Rename every "Instruction" in the listing below to "Goal". Leave all other text as it is.

┄┄┄┄┄┄┄┄┄┄

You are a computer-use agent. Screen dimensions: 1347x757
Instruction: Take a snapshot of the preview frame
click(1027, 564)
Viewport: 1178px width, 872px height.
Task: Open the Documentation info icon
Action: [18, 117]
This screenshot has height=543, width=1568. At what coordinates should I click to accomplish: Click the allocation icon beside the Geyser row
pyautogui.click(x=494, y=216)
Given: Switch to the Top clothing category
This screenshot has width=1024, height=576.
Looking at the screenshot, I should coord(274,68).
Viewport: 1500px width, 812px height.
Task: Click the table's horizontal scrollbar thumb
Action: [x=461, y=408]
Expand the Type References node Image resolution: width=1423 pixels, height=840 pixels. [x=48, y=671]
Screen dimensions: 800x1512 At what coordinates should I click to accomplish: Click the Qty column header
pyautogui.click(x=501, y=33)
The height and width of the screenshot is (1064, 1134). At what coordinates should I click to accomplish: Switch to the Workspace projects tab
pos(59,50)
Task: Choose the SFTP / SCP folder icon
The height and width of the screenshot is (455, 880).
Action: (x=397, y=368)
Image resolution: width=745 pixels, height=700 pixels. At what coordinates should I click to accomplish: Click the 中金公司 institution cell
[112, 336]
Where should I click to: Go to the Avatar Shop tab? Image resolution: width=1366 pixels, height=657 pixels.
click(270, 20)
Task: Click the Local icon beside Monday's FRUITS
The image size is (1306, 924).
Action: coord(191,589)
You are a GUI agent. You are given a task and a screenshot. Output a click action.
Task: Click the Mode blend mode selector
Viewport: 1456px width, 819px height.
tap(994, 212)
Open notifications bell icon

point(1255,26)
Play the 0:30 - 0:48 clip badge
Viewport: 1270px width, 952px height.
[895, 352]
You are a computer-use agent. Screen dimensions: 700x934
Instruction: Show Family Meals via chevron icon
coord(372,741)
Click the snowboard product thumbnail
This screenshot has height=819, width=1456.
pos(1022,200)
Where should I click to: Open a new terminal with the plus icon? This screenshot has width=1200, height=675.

┄┄┄┄┄┄┄┄┄┄

*Written response*.
You are a computer-use agent. Screen dimensions: 1347x757
Goal: Take a snapshot of the preview frame
click(1027, 564)
Viewport: 1178px width, 872px height.
Task: Open the Documentation info icon
Action: [18, 117]
This screenshot has height=543, width=1568. At what coordinates should I click to accomplish: Click the allocation icon beside the Geyser row
pyautogui.click(x=494, y=216)
Given: Switch to the Top clothing category
This screenshot has width=1024, height=576.
Looking at the screenshot, I should coord(274,68).
Viewport: 1500px width, 812px height.
Task: Click the table's horizontal scrollbar thumb
Action: [x=461, y=408]
Expand the Type References node Image resolution: width=1423 pixels, height=840 pixels. [x=48, y=671]
Screen dimensions: 800x1512 At what coordinates should I click to accomplish: Click the Qty column header
pyautogui.click(x=501, y=33)
The height and width of the screenshot is (1064, 1134). At what coordinates should I click to accomplish: Switch to the Workspace projects tab
pos(59,50)
Task: Choose the SFTP / SCP folder icon
The height and width of the screenshot is (455, 880).
Action: (x=397, y=368)
Image resolution: width=745 pixels, height=700 pixels. At what coordinates should I click to accomplish: Click the 中金公司 institution cell
[112, 336]
Where should I click to: Go to the Avatar Shop tab? Image resolution: width=1366 pixels, height=657 pixels.
click(270, 20)
Task: Click the Local icon beside Monday's FRUITS
The image size is (1306, 924).
Action: coord(191,589)
You are a GUI agent. You are given a task and a screenshot. Output a click action.
Task: Click the Mode blend mode selector
Viewport: 1456px width, 819px height.
tap(994, 212)
Open notifications bell icon

point(1255,26)
Play the 0:30 - 0:48 clip badge
Viewport: 1270px width, 952px height.
[895, 352]
You are a computer-use agent. Screen dimensions: 700x934
Goal: Show Family Meals via chevron icon
coord(372,741)
Click the snowboard product thumbnail
This screenshot has height=819, width=1456.
pos(1022,200)
Where should I click to: Open a new terminal with the plus icon? This screenshot has width=1200, height=675.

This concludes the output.